TASK OBJECTIVE: Arrange the lines as a Markdown table with the columns Row and Line, numbering each row and leaving out blank lines. Include only the lines from the one containing "The height and width of the screenshot is (738, 1484)." through the last line, both ends included.

RECORDED INFORMATION:
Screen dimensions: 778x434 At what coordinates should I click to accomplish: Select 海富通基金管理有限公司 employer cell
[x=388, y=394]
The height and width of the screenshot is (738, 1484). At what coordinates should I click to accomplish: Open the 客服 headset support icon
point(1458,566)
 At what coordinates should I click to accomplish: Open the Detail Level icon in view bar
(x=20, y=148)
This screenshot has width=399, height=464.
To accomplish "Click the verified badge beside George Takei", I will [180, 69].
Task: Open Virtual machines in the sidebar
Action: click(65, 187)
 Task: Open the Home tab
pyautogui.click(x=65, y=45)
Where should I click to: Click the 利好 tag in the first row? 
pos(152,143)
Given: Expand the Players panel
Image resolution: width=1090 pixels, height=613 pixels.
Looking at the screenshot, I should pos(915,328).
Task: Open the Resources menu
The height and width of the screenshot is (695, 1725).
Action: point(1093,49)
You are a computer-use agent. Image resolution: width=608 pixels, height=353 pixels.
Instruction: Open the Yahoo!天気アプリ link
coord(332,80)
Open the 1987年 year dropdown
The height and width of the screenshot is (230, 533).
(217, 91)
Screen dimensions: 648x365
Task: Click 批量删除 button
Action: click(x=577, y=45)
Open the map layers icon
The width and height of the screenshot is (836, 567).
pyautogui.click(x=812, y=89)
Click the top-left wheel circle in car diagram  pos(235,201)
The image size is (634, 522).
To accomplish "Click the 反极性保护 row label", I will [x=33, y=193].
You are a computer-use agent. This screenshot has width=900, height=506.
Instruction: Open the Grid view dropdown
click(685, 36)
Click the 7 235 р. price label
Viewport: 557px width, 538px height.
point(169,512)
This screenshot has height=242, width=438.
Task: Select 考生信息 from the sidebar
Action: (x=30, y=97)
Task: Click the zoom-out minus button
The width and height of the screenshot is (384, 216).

TASK ANSWER:
| Row | Line |
|---|---|
| 1 | The height and width of the screenshot is (738, 1484). At what coordinates should I click to accomplish: Open the 客服 headset support icon |
| 2 | point(1458,566) |
| 3 |  At what coordinates should I click to accomplish: Open the Detail Level icon in view bar |
| 4 | (x=20, y=148) |
| 5 | This screenshot has width=399, height=464. |
| 6 | To accomplish "Click the verified badge beside George Takei", I will [180, 69]. |
| 7 | Task: Open Virtual machines in the sidebar |
| 8 | Action: click(65, 187) |
| 9 |  Task: Open the Home tab |
| 10 | pyautogui.click(x=65, y=45) |
| 11 | Where should I click to: Click the 利好 tag in the first row?  |
| 12 | pos(152,143) |
| 13 | Given: Expand the Players panel |
| 14 | Image resolution: width=1090 pixels, height=613 pixels. |
| 15 | Looking at the screenshot, I should pos(915,328). |
| 16 | Task: Open the Resources menu |
| 17 | The height and width of the screenshot is (695, 1725). |
| 18 | Action: point(1093,49) |
| 19 | You are a computer-use agent. Image resolution: width=608 pixels, height=353 pixels. |
| 20 | Instruction: Open the Yahoo!天気アプリ link |
| 21 | coord(332,80) |
| 22 | Open the 1987年 year dropdown |
| 23 | The height and width of the screenshot is (230, 533). |
| 24 | (217, 91) |
| 25 | Screen dimensions: 648x365 |
| 26 | Task: Click 批量删除 button |
| 27 | Action: click(x=577, y=45) |
| 28 | Open the map layers icon |
| 29 | The width and height of the screenshot is (836, 567). |
| 30 | pyautogui.click(x=812, y=89) |
| 31 | Click the top-left wheel circle in car diagram  pos(235,201) |
| 32 | The image size is (634, 522). |
| 33 | To accomplish "Click the 反极性保护 row label", I will [x=33, y=193]. |
| 34 | You are a computer-use agent. This screenshot has width=900, height=506. |
| 35 | Instruction: Open the Grid view dropdown |
| 36 | click(685, 36) |
| 37 | Click the 7 235 р. price label |
| 38 | Viewport: 557px width, 538px height. |
| 39 | point(169,512) |
| 40 | This screenshot has height=242, width=438. |
| 41 | Task: Select 考生信息 from the sidebar |
| 42 | Action: (x=30, y=97) |
| 43 | Task: Click the zoom-out minus button |
| 44 | The width and height of the screenshot is (384, 216). |